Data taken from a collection
━━━━━━━━━━━━━━━━━━━━━━━━━━━━━━
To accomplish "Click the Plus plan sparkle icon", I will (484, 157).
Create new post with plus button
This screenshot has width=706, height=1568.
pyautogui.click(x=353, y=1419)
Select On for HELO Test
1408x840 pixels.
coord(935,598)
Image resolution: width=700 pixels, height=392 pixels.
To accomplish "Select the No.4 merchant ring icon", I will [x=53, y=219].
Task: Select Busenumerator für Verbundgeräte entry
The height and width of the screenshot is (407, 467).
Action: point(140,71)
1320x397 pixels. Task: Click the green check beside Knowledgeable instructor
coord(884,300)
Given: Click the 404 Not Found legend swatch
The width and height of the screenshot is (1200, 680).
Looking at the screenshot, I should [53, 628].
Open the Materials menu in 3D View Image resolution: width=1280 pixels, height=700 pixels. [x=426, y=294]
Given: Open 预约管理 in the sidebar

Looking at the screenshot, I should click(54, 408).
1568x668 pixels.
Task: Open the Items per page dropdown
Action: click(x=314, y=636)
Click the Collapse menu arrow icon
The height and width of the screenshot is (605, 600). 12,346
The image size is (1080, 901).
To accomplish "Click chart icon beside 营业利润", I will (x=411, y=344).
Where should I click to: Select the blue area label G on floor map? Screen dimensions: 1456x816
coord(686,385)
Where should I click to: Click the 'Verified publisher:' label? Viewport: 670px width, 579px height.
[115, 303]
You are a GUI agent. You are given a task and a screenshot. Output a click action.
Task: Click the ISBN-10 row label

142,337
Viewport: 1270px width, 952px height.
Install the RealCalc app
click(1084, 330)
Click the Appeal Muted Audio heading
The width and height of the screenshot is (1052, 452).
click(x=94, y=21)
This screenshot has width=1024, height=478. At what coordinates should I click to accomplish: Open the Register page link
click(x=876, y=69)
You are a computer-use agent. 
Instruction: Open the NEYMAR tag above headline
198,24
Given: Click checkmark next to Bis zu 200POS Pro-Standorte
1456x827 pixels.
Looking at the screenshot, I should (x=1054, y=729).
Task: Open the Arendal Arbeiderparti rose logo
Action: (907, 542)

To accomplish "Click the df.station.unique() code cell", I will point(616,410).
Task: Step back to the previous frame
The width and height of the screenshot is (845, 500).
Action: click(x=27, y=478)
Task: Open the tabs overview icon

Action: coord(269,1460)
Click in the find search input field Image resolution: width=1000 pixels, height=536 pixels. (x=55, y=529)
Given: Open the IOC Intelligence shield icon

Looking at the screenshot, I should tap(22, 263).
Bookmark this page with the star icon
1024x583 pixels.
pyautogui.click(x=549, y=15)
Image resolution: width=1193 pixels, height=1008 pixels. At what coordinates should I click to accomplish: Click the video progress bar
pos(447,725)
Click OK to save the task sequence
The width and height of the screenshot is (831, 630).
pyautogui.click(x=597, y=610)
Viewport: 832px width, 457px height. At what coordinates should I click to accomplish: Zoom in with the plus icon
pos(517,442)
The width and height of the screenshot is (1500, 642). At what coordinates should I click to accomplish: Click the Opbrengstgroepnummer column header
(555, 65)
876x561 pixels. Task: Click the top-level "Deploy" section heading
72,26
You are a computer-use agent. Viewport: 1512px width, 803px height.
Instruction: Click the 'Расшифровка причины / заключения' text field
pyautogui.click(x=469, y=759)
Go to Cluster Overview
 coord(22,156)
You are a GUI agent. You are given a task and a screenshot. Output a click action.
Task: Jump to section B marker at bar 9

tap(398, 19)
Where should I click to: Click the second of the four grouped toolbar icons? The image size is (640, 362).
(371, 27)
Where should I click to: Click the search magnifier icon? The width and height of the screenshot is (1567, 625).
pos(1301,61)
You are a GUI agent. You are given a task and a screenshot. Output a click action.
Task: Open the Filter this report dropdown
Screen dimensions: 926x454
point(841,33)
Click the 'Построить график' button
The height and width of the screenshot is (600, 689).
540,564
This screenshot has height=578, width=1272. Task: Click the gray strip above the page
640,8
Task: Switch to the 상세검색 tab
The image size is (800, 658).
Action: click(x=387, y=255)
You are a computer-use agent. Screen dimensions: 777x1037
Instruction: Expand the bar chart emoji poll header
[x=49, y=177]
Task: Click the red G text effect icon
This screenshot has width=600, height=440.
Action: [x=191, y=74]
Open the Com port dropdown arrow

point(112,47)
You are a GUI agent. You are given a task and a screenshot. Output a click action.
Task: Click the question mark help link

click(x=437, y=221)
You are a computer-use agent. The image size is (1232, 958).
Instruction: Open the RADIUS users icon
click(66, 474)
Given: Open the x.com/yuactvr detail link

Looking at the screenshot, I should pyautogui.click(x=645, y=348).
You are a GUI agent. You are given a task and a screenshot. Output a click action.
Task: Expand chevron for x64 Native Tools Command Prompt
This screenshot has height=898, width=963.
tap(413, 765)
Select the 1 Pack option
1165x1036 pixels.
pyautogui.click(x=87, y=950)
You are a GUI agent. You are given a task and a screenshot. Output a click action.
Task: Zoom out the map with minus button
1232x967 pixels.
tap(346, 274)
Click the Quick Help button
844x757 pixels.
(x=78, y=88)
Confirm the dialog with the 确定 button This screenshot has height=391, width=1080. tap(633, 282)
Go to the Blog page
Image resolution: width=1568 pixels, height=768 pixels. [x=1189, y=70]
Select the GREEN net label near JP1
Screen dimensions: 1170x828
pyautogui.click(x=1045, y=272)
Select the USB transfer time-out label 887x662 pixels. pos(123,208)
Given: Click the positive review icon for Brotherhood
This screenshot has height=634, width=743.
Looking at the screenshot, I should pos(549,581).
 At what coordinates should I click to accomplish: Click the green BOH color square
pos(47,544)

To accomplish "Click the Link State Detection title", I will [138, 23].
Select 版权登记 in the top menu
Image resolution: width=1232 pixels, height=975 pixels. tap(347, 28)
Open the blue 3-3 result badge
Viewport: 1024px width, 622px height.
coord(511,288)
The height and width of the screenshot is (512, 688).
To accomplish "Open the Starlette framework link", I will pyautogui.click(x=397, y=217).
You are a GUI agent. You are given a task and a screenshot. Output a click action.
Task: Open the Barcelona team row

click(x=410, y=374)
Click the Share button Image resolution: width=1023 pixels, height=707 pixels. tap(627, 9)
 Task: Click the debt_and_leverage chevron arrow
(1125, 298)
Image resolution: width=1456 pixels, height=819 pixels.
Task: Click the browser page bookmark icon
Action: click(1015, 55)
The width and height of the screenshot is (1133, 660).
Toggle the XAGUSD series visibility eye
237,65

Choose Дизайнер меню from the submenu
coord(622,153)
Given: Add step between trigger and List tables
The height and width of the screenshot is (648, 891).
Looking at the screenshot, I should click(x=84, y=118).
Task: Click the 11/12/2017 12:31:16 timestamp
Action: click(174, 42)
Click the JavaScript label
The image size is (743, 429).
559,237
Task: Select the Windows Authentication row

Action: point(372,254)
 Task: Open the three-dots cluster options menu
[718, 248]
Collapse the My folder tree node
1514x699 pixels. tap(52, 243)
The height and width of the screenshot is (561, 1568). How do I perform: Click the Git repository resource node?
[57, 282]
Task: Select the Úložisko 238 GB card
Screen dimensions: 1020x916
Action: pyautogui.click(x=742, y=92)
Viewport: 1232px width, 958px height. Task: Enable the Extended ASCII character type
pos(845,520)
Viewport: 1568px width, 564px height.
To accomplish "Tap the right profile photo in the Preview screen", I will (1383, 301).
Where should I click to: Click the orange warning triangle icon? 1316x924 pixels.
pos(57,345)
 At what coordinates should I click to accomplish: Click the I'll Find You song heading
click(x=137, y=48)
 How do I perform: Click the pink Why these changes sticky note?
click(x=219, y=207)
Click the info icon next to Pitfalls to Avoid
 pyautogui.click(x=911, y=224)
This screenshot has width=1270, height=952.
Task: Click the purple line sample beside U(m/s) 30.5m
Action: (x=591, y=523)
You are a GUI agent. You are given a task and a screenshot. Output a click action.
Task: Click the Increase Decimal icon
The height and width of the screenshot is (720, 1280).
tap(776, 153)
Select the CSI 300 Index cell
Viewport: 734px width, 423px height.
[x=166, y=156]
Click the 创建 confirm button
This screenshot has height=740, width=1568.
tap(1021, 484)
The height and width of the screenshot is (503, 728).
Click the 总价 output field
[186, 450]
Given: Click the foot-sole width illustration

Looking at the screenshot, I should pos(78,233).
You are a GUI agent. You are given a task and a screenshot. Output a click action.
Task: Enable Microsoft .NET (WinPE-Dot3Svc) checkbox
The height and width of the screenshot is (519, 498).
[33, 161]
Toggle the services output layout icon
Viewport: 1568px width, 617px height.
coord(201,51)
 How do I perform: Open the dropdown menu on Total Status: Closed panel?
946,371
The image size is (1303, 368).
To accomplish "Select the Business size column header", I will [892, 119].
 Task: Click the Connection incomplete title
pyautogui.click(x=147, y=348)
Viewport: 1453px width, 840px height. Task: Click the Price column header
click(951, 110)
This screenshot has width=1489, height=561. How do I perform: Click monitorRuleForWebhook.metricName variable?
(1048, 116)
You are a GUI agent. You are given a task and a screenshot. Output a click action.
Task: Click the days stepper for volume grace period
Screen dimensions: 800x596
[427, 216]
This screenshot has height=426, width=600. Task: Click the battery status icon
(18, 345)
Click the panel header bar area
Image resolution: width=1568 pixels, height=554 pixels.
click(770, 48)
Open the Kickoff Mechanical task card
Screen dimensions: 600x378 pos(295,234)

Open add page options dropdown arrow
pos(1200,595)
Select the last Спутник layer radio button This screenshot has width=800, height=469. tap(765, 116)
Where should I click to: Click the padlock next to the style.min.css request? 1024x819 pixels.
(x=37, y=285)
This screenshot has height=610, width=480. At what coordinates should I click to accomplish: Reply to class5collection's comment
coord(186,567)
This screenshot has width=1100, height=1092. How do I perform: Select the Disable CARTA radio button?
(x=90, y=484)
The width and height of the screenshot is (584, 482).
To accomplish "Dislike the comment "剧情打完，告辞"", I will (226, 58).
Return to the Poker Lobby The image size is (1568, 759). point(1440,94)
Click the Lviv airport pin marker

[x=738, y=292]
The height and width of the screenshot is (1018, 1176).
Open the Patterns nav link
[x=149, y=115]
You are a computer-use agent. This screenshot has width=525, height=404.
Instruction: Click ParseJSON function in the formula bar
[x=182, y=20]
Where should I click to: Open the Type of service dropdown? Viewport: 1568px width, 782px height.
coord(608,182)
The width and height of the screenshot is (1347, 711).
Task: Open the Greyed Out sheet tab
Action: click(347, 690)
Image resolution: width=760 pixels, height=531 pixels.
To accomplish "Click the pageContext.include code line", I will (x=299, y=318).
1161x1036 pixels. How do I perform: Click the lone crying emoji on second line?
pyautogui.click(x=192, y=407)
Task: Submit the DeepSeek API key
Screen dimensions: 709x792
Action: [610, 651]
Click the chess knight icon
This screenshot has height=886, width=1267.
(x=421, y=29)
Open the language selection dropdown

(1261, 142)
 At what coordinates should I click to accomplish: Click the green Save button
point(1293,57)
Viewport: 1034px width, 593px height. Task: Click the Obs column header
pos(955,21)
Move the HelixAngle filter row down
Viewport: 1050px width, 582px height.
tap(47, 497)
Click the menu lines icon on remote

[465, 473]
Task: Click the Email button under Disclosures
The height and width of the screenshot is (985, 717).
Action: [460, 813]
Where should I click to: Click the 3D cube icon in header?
━━━━━━━━━━━━━━━━━━━━━━━━━━━━━━
## To do
Copy the lines word for word, beginning with the line that contains "Go to Cluster Overview" and continuing through the line that contains "Image resolution: width=1568 pixels, height=768".

## Answer to the task
Go to Cluster Overview
 coord(22,156)
You are a GUI agent. You are given a task and a screenshot. Output a click action.
Task: Jump to section B marker at bar 9

tap(398, 19)
Where should I click to: Click the second of the four grouped toolbar icons? The image size is (640, 362).
(371, 27)
Where should I click to: Click the search magnifier icon? The width and height of the screenshot is (1567, 625).
pos(1301,61)
You are a GUI agent. You are given a task and a screenshot. Output a click action.
Task: Open the Filter this report dropdown
Screen dimensions: 926x454
point(841,33)
Click the 'Построить график' button
The height and width of the screenshot is (600, 689).
540,564
This screenshot has height=578, width=1272. Task: Click the gray strip above the page
640,8
Task: Switch to the 상세검색 tab
The image size is (800, 658).
Action: click(x=387, y=255)
You are a computer-use agent. Screen dimensions: 777x1037
Instruction: Expand the bar chart emoji poll header
[x=49, y=177]
Task: Click the red G text effect icon
This screenshot has width=600, height=440.
Action: [x=191, y=74]
Open the Com port dropdown arrow

point(112,47)
You are a GUI agent. You are given a task and a screenshot. Output a click action.
Task: Click the question mark help link

click(x=437, y=221)
You are a computer-use agent. The image size is (1232, 958).
Instruction: Open the RADIUS users icon
click(66, 474)
Given: Open the x.com/yuactvr detail link

Looking at the screenshot, I should pyautogui.click(x=645, y=348).
You are a GUI agent. You are given a task and a screenshot. Output a click action.
Task: Expand chevron for x64 Native Tools Command Prompt
This screenshot has height=898, width=963.
tap(413, 765)
Select the 1 Pack option
1165x1036 pixels.
pyautogui.click(x=87, y=950)
You are a GUI agent. You are given a task and a screenshot. Output a click action.
Task: Zoom out the map with minus button
1232x967 pixels.
tap(346, 274)
Click the Quick Help button
844x757 pixels.
(x=78, y=88)
Confirm the dialog with the 确定 button This screenshot has height=391, width=1080. tap(633, 282)
Go to the Blog page
Image resolution: width=1568 pixels, height=768 pixels. [x=1189, y=70]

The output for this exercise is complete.